Bartolo v. Boardwalk Regency Hotel Casino, Inc.

185 N.J. Super. 534, 449 A.2d 1339 (Law Div. 1982)


Four patrons of the Boardwalk Regency Hotel Casino, two brothers and their two friends, were detained by the casino's security personnel on suspicion of being "card counters" while playing blackjack. The security guards physically removed them from the table, led them to another area, and demanded identification under the threat of arrest, claiming they would be banned from playing blackjack in the future. The plaintiffs felt they could not leave until they complied. They later attempted to lodge a complaint and were offered amends by the casino's assistant manager, which they declined. They then filed a lawsuit alleging false imprisonment among other claims.


Is it lawful for a casino to detain a patron suspected of card counting for questioning, and does such detention constitute false imprisonment?


The court denied the defendants' motion for summary judgment on the false imprisonment claim, holding that, based on the plaintiffs' account of the incident, their detention could constitute false imprisonment as there was no statutory basis for detaining suspected card counters like there is for detaining suspected shoplifters.

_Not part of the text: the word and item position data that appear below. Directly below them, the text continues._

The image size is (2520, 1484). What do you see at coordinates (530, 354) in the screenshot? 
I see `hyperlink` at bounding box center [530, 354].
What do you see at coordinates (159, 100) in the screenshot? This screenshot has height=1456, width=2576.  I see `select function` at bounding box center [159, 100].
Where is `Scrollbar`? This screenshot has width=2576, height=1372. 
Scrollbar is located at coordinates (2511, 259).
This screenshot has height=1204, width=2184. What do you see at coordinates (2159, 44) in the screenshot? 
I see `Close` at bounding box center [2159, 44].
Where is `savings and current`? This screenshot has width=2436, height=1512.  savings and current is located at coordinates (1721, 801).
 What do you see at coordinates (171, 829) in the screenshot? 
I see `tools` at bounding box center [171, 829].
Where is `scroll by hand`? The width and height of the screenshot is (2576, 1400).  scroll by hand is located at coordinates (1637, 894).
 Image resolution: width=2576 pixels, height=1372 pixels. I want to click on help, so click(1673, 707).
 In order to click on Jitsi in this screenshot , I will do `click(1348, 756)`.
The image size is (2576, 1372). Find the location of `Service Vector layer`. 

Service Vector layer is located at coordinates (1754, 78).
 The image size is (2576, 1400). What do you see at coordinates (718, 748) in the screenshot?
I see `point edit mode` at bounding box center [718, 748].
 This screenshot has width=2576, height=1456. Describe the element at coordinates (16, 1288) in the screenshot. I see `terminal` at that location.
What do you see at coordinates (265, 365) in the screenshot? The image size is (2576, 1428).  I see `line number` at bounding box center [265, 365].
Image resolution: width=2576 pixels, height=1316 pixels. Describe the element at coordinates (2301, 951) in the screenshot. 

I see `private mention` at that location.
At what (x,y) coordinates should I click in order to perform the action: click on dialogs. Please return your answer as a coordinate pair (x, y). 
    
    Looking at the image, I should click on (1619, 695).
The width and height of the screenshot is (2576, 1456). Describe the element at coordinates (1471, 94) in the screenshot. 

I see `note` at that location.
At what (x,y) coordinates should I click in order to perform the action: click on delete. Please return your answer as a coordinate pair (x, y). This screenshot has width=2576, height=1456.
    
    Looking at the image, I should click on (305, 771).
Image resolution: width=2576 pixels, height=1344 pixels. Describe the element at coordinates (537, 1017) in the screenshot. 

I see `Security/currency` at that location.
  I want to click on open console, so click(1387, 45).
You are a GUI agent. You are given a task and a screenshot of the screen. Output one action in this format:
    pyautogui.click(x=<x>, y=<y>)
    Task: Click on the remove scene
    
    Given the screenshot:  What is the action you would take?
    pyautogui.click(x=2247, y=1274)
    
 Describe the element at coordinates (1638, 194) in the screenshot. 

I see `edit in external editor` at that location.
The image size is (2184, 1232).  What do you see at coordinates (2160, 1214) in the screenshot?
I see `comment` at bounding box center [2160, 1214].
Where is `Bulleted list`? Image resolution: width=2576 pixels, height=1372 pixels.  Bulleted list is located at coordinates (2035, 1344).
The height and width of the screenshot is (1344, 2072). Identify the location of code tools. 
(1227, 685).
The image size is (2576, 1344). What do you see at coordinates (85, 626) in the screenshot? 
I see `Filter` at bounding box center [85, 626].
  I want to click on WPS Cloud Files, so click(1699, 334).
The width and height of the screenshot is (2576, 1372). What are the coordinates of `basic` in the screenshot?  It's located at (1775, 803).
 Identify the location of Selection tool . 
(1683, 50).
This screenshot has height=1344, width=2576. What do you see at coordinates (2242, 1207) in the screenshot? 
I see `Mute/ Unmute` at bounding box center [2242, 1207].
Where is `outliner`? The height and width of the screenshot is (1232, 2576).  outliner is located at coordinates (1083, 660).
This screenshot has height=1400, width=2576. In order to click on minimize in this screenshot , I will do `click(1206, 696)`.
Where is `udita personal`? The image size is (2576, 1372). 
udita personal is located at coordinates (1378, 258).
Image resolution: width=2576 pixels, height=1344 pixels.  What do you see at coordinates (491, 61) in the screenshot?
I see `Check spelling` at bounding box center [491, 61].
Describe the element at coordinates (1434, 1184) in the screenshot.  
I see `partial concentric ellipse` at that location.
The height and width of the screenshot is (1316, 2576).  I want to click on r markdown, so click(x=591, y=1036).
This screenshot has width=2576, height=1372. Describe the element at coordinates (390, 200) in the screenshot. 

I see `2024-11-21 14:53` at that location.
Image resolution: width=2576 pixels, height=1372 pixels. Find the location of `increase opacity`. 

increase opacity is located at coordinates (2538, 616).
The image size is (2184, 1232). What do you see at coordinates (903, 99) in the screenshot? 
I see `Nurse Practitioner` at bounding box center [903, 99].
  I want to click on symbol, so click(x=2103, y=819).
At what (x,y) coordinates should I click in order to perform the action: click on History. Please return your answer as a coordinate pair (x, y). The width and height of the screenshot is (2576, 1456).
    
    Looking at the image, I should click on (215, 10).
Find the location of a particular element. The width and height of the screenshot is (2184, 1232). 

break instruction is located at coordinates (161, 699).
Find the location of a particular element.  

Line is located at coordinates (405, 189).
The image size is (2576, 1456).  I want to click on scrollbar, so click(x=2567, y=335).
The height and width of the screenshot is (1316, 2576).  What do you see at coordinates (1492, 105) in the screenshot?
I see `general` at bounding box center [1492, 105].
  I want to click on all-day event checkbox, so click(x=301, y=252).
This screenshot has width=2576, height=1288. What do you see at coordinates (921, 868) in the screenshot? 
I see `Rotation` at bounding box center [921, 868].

The court distinguished between the detention of suspected shoplifters, which is supported by specific statutory authorization that provides a qualified immunity to merchants, and the detention of suspected card counters, for which there is no similar statutory authorization. Card counting, the court noted, does not constitute cheating or swindling—a violation of casino gaming laws—and is merely a skillful technique that negates the casino's advantage. The court referenced N.J.S.A. 5:12-121(b), which allows casino personnel to detain individuals suspected of gaming violations but clarified that this statute does not apply to card counting as it does not fall under the prohibited activities. Therefore, without statutory authorization, the detention of patrons based solely on suspicion of card counting could be seen as an unlawful restraint on their freedom, fulfilling the elements of false imprisonment.